Children dig into seed sowing this spring

22 March 2024
Our team of expert gardeners lead primary and secondary students through seed sowing sessions, as a part of our Young Marketeers, Know Your Onions and Schools to Market programmes.

During these sessions, which run from March through to May. children and young people learn about the benefits of growing their own food, as they plant seeds in the school garden.

School Food Matters gardener Kathy d’Apice walks us through a seed sowing session.

Sessions begin with a discussion about the importance of growing fruits and vegetables and teaching children about soil properties and plant life cycles. 

Students then examine a variety of seeds through a hand lens and discuss their favourite fruits and vegetables to drum up ideas of what seeds they may like to grow in the future.
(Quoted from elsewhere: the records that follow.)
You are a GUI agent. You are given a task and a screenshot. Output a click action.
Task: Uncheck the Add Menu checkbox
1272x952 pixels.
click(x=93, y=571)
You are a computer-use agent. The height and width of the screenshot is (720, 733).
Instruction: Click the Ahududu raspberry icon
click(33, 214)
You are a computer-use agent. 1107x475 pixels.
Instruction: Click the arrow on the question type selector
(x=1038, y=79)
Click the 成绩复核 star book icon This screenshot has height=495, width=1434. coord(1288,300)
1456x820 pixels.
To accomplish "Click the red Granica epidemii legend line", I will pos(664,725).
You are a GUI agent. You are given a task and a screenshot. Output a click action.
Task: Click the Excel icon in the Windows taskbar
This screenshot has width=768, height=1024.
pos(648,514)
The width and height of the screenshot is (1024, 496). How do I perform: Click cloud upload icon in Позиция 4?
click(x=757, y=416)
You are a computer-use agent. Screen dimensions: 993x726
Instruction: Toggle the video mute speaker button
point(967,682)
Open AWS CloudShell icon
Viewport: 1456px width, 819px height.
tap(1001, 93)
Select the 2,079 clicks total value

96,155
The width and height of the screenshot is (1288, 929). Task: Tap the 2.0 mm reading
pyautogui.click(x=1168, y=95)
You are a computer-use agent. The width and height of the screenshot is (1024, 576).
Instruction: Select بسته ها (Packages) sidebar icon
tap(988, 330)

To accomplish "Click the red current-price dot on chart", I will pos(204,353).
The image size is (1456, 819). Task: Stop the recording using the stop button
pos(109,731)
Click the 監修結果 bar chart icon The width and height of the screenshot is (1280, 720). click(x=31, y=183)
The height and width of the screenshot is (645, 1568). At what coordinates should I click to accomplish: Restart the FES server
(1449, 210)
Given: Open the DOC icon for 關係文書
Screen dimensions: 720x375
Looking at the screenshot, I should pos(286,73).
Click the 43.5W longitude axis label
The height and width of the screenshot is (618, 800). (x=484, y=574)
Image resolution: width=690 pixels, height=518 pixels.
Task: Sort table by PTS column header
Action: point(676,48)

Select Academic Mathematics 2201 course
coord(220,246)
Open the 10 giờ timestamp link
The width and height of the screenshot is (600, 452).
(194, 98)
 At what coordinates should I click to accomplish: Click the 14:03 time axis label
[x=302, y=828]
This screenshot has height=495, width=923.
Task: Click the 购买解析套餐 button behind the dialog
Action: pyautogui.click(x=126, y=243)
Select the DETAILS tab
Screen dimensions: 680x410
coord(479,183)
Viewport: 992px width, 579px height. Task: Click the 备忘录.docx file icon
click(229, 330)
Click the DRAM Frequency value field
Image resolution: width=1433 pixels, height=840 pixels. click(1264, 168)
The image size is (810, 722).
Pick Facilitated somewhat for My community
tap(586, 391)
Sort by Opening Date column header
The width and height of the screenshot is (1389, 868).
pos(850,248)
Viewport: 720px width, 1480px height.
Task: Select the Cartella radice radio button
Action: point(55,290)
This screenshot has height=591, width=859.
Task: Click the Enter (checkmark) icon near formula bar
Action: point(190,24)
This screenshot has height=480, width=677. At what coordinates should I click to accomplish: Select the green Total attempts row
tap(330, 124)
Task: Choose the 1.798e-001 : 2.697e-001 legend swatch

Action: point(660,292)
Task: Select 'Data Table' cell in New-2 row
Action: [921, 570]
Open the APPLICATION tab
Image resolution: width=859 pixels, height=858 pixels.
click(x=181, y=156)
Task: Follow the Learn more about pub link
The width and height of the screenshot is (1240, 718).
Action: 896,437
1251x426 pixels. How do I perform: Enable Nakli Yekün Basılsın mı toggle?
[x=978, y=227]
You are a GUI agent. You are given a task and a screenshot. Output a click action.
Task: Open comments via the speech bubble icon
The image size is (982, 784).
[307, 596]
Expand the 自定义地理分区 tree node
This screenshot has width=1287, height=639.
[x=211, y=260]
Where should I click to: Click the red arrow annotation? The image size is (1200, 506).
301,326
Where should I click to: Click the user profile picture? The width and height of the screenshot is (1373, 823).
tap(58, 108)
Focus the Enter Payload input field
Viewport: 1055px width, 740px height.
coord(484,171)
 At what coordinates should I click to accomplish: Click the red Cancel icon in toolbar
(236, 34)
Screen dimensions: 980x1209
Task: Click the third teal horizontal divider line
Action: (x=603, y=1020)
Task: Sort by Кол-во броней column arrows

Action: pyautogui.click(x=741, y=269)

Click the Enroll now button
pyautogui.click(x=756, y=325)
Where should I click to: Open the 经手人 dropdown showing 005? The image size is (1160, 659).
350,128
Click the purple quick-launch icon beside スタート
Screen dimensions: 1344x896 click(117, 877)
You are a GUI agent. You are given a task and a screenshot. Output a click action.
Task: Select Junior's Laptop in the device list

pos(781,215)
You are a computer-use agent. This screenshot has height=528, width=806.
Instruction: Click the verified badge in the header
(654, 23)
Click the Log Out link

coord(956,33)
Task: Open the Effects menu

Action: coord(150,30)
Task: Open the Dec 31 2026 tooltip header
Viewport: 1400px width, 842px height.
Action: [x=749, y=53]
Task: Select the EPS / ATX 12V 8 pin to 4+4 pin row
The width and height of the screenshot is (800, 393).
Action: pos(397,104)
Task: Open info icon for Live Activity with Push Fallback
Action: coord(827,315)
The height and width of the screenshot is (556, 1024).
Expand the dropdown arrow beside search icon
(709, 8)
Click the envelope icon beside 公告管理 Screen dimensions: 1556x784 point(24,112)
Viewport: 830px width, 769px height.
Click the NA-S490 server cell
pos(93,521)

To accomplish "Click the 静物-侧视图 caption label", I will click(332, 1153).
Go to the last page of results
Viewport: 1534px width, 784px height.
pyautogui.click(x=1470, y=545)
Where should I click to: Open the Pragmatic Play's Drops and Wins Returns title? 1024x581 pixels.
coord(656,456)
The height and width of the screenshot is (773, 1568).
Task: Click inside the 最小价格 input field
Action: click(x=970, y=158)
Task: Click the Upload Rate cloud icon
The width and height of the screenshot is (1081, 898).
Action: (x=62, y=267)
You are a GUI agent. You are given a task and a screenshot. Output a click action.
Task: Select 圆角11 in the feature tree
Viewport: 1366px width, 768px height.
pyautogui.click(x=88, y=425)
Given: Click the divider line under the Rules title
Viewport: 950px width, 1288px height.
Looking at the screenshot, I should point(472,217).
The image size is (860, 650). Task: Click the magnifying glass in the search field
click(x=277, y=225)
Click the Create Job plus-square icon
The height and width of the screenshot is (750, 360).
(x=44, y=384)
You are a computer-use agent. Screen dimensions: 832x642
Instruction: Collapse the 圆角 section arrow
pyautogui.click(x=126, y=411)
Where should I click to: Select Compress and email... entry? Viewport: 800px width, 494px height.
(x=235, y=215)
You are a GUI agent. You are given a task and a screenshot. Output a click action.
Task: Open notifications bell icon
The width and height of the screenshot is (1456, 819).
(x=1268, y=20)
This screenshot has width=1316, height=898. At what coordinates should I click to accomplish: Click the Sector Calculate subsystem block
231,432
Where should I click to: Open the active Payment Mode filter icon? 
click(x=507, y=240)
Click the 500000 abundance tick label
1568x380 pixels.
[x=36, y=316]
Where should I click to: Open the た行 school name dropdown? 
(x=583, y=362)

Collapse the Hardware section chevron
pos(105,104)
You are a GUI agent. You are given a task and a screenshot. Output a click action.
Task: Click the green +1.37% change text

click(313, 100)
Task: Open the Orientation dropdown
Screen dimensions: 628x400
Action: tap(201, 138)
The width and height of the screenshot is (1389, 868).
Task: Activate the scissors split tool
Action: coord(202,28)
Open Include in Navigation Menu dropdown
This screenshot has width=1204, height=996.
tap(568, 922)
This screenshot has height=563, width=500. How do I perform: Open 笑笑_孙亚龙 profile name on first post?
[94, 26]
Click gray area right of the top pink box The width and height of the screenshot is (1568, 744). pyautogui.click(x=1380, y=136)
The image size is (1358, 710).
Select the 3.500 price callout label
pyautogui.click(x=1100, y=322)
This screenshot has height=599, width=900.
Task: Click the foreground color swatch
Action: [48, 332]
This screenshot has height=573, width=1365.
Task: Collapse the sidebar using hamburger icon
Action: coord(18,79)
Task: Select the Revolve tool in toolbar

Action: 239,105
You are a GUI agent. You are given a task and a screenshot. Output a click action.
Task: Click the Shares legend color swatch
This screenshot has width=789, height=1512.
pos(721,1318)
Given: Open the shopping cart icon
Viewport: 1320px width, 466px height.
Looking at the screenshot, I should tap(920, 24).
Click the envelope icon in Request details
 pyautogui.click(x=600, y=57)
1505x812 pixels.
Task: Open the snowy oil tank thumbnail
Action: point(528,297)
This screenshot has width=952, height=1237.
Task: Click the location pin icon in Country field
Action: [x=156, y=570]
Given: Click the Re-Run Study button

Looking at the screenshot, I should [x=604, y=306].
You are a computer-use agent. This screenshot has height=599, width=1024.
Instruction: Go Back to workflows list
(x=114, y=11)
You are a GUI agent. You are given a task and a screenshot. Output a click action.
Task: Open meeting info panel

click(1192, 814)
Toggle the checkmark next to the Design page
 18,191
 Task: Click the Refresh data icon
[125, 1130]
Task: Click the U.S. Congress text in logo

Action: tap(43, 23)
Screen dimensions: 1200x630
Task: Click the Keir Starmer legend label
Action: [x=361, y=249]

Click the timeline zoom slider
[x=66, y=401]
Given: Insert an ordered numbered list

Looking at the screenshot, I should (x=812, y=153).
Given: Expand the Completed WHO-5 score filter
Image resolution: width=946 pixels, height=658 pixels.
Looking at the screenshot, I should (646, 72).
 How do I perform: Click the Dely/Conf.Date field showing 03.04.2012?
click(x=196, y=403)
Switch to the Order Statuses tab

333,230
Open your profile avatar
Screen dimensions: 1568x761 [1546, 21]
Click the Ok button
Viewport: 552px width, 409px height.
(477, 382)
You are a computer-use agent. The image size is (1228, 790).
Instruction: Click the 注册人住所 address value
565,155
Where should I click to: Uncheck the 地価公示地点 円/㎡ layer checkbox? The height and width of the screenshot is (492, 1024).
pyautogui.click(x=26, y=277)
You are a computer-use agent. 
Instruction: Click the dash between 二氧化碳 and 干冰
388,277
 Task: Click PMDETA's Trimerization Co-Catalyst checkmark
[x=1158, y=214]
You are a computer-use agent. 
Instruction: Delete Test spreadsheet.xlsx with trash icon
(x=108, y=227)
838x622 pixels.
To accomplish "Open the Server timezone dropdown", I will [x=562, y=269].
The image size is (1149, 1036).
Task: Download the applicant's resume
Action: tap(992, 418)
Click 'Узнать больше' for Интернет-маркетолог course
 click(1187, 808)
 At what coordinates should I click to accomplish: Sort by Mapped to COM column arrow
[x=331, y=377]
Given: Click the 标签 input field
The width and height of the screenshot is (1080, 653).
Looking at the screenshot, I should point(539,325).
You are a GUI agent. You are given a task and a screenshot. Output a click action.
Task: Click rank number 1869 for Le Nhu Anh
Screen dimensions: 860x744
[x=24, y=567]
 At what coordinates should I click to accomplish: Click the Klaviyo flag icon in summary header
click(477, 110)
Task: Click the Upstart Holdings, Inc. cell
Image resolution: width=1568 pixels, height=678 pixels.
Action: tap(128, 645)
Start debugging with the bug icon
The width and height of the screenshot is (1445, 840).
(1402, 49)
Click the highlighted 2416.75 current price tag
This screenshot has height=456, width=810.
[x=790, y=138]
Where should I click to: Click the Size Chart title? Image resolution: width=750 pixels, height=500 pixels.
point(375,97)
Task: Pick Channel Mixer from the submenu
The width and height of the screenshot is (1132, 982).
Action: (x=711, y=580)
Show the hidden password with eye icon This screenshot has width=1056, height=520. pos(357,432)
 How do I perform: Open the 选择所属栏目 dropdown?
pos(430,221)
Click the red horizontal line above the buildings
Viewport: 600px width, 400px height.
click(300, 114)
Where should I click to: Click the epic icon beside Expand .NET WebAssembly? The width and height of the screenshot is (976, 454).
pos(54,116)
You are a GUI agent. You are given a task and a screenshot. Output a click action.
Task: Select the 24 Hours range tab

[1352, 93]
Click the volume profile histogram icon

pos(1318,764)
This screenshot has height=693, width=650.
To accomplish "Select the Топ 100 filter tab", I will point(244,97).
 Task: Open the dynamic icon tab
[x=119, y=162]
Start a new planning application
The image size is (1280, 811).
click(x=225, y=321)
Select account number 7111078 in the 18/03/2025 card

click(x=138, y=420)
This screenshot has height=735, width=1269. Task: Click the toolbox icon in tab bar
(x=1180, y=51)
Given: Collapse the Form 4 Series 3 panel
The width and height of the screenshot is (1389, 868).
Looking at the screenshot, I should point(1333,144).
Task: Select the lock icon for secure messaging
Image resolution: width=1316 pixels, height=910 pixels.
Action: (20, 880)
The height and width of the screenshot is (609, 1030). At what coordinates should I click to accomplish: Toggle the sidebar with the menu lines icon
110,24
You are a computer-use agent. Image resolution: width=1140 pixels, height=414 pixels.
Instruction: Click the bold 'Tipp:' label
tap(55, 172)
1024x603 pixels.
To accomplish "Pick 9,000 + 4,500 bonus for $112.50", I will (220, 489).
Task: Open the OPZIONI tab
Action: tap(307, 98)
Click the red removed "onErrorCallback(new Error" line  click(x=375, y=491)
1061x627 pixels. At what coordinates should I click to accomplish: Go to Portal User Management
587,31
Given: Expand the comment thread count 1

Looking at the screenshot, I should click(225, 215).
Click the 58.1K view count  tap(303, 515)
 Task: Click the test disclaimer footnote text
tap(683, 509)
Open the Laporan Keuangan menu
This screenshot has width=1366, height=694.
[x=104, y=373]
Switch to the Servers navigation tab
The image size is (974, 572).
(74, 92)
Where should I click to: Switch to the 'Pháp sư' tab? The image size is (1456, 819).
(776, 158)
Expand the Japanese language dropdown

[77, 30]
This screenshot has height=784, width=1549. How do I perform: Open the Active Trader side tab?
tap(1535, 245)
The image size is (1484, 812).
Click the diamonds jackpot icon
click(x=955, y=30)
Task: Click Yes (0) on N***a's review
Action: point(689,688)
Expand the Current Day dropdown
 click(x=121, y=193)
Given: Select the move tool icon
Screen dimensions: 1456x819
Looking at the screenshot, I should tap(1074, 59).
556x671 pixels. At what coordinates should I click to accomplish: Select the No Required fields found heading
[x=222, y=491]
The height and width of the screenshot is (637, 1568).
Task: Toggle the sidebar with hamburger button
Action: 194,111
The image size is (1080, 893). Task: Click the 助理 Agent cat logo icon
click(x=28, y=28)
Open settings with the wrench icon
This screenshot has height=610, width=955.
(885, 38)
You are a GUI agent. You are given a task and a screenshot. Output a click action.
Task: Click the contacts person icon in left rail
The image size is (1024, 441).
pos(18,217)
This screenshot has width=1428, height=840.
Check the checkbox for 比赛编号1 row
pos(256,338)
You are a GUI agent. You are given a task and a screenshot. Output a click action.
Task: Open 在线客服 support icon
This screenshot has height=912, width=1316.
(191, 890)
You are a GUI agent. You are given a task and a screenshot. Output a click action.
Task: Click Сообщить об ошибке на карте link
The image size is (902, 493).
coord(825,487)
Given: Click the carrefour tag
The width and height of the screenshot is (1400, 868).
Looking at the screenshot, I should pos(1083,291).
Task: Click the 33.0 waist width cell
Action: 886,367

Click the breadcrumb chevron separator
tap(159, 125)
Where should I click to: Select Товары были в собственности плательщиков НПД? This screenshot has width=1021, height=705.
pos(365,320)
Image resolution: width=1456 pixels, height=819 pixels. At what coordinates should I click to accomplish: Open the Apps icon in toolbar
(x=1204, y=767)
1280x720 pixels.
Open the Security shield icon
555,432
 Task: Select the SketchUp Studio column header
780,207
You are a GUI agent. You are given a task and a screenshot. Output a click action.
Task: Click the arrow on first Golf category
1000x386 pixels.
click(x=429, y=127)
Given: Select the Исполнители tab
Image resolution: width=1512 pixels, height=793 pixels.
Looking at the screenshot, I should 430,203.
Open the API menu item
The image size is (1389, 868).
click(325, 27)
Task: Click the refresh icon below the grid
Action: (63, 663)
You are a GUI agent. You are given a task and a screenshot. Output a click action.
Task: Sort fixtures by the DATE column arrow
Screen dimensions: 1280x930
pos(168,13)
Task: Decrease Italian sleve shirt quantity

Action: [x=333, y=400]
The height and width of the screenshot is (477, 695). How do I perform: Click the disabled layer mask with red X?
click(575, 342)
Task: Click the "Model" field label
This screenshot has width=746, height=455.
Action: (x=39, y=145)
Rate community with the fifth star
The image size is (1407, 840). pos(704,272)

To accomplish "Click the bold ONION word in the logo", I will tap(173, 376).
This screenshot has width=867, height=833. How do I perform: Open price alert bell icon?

They also engage their senses as they wonder about their school garden and take in all they see, including the variety of habitats.

Our expert gardeners introduce various herbs and vegetables, like mint, for students to taste and smell, fostering a sensory connection that helps them visualise a connection between seed and plant. 

Next, it's time for students to get their hands dirty. We want to show students that they can create their own vegetable gardens with little resources and space. So our expert gardener leads students through a paper pot-making activity, where students use newspaper, a little bit of compost and simple seeds to make their own micro garden. They also go over easy steps to sowing seeds:

  • Make a hole in the soil that is three times the size of the seed  
  • Gently firm the soil down, but not too hard to avoid compaction  
  • Water the seed immediately after it is sown 
  • Label your plants and record the date so you know what you are growing and when it was sown

"I've learnt that seeds can come in different shapes and sizes, just like us." - Student

Finally, students discuss their role in plant maintenance and aftercare, considering things like:  

  • Who will take ownership of nurturing the plants’ growth? (Our team provides a watering schedule and recommends they select a watering monitor at school).
  • What to do when the plants are ready to be planted in the ground (i.e. when they sprout leaves).

You can find a variety of resources for starting and maintaining school gardens in our resource hub.

"Our students have learnt about farm-to-fork food preparation. Back in February, they had no idea that the tiny seeds they sowed would become tasty tomatoes and cucumbers!" - Teacher

Seed sowing sessions give students a space outside the normal school structure to explore nature and learn about food. This kind of food education encourages students to connect with the outdoors and might even inspire them to become environmental stewards. Our programmes show all students that gardening can be accessible no matter where they live or what their experience level is.